A third setup is a single-handle shutoff valve, sometimes called a single-lever controller. This system uses one lever that simultaneously controls the flow of both the hot and cold water lines. All configurations share the primary function: to deliver water to the appliance and provide an immediate point of shutoff.
Routine Operation and Prevention
The most important preventative step involves periodically closing the faucets whenever the washing machine will not be used for an extended period, such as during a vacation. Shutting the valves off relieves the constant static pressure, which can be over 60 pounds per square inch (psi), from the supply hoses and the washer’s internal inlet valves. This pressure is a major factor in causing hoses to burst or internal seals to fail over time.
It is also beneficial to operate the valves fully on and fully off at least once or twice a year. This action helps prevent the internal components, like the valve stem and seat, from seizing or corroding in one position. For a compression-style valve, this movement redistributes the internal lubricant and packing material, keeping the valve operational. After closing the faucets, a brief run of a wash cycle will relieve any residual pressure trapped in the supply hoses.
Diagnosing and Fixing Common Problems
Washer faucet problems usually manifest as leaks, which can originate from three different points on the valve. If water is visibly dripping or spraying from the base of the handle where the stem enters the faucet body, the packing nut is the likely source of the issue. A simple fix involves using an adjustable wrench to tighten the packing nut by a quarter-turn, which compresses the internal packing material to re-establish the seal.
If the leak persists after tightening or if water is dripping from the hose connection, the internal stem washer is likely worn or degraded. To replace this washer, the main water supply to the house must first be turned off. The faucet stem assembly is then removed by unscrewing the handle and the packing nut. Replacing the small, pliable rubber or neoprene washer at the end of the stem will restore the watertight seal when the valve is closed. A common issue is a seized faucet that will not turn, which usually indicates severe internal corrosion or mineral buildup, requiring a full valve replacement rather than a simple repair.
Full Faucet Replacement
When a valve is corroded, seized, or leaking persistently, the entire faucet unit must be replaced. Start by turning off the home’s main water supply and depressurizing the lines by opening a nearby faucet. The replacement procedure depends entirely on the type of connection used to secure the valve to the water pipe.

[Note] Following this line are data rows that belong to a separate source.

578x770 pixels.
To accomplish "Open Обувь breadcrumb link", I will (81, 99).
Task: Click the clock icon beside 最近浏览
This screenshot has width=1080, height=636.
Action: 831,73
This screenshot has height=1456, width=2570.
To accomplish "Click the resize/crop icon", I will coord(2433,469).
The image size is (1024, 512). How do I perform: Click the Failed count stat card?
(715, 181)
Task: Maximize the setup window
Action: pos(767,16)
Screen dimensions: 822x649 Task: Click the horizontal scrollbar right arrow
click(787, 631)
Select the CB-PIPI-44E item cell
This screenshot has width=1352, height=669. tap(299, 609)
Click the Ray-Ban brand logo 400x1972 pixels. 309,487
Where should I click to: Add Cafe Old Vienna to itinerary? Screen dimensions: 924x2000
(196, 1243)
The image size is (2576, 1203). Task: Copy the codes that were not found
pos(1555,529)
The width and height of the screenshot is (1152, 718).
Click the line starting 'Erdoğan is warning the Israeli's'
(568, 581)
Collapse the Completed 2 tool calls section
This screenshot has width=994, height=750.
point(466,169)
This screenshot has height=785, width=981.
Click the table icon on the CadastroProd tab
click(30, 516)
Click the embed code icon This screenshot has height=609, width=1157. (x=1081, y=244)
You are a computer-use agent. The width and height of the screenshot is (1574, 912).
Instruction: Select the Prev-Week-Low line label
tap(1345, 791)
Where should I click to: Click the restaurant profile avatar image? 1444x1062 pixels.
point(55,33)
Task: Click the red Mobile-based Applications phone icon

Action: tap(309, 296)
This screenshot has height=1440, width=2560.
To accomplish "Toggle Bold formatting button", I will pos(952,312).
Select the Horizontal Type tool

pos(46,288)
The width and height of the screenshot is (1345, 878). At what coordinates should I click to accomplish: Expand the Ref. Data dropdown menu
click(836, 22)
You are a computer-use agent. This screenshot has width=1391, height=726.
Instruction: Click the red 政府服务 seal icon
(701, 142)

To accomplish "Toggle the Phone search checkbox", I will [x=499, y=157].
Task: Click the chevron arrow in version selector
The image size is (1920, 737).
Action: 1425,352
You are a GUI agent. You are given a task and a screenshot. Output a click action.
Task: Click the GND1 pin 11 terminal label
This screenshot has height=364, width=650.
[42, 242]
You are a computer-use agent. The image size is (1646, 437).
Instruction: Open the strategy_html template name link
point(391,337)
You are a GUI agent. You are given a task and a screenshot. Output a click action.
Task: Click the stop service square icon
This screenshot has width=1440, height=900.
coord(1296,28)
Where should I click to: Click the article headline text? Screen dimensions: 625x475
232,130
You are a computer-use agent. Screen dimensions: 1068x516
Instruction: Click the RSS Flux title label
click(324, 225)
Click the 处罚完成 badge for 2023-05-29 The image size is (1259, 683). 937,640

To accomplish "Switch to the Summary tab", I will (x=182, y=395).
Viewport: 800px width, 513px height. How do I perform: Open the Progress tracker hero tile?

For threaded connections, the old valve is removed using two wrenches: one to hold the pipe steady and another to twist the valve counter-clockwise. The new threaded valve should be prepared with a generous application of plumber’s thread seal tape, wrapped clockwise onto the threads, to ensure a watertight connection. If the valve is attached to copper piping with a soldered or “sweat” fitting, the removal is more complex, requiring a propane torch to heat the joint until the solder melts, allowing the old valve to be pulled off. For soldered connections, a flame protection cloth should be used to protect the surrounding wall materials from the heat.
Many modern replacements utilize push-to-connect fittings, which simply slide onto a clean copper or PEX pipe and lock instantly, eliminating the need for soldering or threading. After the new valve is installed and secured, the main water supply can be slowly turned back on. The final step involves a thorough inspection of the new connection points for any leaks before the washing machine is reconnected and put back into service.